New research suggests that the highly intricate replication process is not destabilized by head-on collisions wth the transcription machine, but merely pauses while it displaces the intruder. To do this it uses a protein that otherwise helps with transcription repair. As the paper explains:
These findings demonstrate the intrinsic stability of the replication apparatus and a previously unknown role for the transcription-coupled repair pathway in promoting replication past a RNAP [replisome and RNA polymerase] block.
It is research that is both important and interesting. And, as with any new finding, it may be relevant to the question of evolution. For instance, perhaps the theory of evolution had led us to predict this finding. Or, almost as good, perhaps the finding is reasonably inferred from the theory.
In this case a such a retrodiction would go something like this: If evolution is true then we would expect the replication machine to oust the transcription machine because random mutations could lead to such a design, but not to other conceivable designs.
But what if, on the other hand, evolution did not favor such a design? What if there was no such prediction, or retrodiction? Then it would be more difficult to enlist the design as support for evolution. In fact, what if evolution has no plausible explanation for the design?
In this case, perhaps the replication and transcription machines successfully negotiating their way in the crowded environment, resolving head-on collisions, and having an established “rules-of-the-road” is not likely given evolution’s random biological variation under the winnowing hand of natural selection. Here we would have a finding which does not fit evolutionary explanation, and the evidence shifts over from the plus column to the minus column.
What is interesting is how evolutionists routinely react to such findings. When presented with such designs, evolutionists almost invariably erect a series of fallacious roadblocks. You can see these same roadblocks used repeatedly, and they speak volumes about evolutionary thought.

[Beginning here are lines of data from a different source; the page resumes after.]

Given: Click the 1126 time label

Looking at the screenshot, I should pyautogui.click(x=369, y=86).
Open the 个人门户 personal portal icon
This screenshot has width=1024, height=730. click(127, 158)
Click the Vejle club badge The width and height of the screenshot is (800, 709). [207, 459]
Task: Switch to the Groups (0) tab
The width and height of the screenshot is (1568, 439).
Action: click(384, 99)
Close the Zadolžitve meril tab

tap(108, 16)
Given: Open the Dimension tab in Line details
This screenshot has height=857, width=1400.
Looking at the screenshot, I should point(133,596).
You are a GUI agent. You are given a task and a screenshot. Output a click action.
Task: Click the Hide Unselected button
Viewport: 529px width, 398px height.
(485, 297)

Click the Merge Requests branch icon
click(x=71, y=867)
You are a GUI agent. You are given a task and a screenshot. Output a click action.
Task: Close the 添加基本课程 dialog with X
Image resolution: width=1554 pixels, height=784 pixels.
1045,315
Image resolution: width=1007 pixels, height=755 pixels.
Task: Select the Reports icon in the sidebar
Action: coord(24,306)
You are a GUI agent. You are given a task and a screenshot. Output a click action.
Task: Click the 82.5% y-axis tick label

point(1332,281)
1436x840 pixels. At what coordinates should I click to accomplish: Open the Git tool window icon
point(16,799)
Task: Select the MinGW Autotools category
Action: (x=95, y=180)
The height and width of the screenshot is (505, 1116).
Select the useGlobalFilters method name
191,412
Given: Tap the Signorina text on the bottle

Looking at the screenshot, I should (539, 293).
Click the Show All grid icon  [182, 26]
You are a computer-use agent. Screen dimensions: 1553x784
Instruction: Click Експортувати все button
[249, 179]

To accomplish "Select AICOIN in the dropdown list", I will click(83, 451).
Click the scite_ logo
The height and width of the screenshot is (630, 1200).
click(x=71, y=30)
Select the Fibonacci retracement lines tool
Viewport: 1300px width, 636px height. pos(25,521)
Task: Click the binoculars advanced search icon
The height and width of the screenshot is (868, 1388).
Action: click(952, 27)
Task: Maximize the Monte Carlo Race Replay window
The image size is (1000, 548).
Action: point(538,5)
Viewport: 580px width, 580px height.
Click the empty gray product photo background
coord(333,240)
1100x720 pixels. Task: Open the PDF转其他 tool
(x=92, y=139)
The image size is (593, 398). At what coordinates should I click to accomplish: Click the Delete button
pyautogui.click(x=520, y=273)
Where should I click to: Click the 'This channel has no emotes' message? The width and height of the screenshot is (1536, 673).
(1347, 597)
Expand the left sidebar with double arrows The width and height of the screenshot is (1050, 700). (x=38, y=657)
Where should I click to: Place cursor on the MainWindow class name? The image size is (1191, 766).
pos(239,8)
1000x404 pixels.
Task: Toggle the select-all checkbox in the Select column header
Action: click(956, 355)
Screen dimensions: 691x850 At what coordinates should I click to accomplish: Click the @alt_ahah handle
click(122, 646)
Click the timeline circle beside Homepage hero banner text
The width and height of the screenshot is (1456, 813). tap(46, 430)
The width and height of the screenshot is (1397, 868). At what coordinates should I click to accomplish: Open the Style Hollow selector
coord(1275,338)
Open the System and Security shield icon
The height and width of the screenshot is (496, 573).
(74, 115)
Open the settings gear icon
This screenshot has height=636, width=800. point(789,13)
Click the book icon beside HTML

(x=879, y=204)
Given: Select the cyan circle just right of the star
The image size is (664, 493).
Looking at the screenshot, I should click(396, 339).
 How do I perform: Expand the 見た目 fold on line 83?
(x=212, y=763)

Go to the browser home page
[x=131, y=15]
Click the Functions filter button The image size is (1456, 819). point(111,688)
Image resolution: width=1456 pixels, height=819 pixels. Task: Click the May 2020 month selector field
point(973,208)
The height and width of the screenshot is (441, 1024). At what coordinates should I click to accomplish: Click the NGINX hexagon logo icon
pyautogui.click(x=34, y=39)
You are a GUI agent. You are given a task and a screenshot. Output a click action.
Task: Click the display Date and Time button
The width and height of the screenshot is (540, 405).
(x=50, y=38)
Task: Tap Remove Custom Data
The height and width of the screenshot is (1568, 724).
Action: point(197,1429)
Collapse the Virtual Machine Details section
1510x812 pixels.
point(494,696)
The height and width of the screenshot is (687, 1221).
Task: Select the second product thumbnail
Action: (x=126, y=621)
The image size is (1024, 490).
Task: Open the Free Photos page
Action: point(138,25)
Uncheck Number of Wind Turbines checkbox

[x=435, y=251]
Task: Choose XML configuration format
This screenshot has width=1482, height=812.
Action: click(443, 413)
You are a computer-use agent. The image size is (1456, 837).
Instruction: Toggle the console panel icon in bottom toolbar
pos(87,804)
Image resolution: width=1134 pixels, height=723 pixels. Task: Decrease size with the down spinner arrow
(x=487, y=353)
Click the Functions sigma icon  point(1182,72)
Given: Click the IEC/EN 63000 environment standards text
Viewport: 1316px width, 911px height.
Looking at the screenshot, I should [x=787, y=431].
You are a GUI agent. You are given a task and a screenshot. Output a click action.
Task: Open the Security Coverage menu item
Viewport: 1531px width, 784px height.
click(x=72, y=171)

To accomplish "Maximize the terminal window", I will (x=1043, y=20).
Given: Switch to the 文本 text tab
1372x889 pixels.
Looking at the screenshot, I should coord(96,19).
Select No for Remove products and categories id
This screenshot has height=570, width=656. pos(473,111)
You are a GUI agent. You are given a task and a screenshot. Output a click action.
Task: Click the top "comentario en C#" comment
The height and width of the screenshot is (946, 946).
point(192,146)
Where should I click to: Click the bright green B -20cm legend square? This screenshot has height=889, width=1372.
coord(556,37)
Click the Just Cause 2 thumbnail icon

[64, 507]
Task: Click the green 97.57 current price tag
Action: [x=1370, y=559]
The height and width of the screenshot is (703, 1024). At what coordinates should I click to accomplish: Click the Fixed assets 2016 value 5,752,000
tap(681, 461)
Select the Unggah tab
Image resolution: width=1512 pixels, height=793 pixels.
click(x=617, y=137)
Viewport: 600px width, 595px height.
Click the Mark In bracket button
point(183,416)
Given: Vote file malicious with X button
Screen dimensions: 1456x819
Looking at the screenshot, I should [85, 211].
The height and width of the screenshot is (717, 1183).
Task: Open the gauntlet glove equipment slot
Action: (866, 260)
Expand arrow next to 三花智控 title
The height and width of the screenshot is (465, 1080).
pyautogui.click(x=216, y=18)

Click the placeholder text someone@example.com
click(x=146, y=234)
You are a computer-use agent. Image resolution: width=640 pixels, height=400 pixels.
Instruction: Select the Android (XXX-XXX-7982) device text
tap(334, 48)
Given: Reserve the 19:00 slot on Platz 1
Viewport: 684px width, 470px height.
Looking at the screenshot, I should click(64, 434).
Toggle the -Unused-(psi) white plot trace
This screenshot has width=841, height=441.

One such fallacious roadblock is that placing such evidence in the minus column amounts to an argument from incredulity. “You can’t imagine how evolution could possibly have created such a design,” say evolutionists, “and so you think it is evidence against evolution.” It is a strange argument that places the burden on the one evaluating a theory also to defend the theory.
In fact anyone can “imagine” how evolution might have constructed the design, but what is needed is a plausible explanation. Evolutionists want us simply to accept an empty narrative. The problem is not incredulity on the part of the evaluator but credulity on the part of the evolutionist. “Don’t worry, it evolved” is not a plausible explanation.
This fallacious complaint of evolutionists also is another sign of the protectionism that runs through evolutionary thought. If findings that a theory does not explain are not allowed in the minus column, then what could possibly harm the theory? It is the ultimate form of unfalsifiability. Evidences that the theory explains make it a fact and DNA rules-of-the-road don’t count because that would be an argument from incredulity.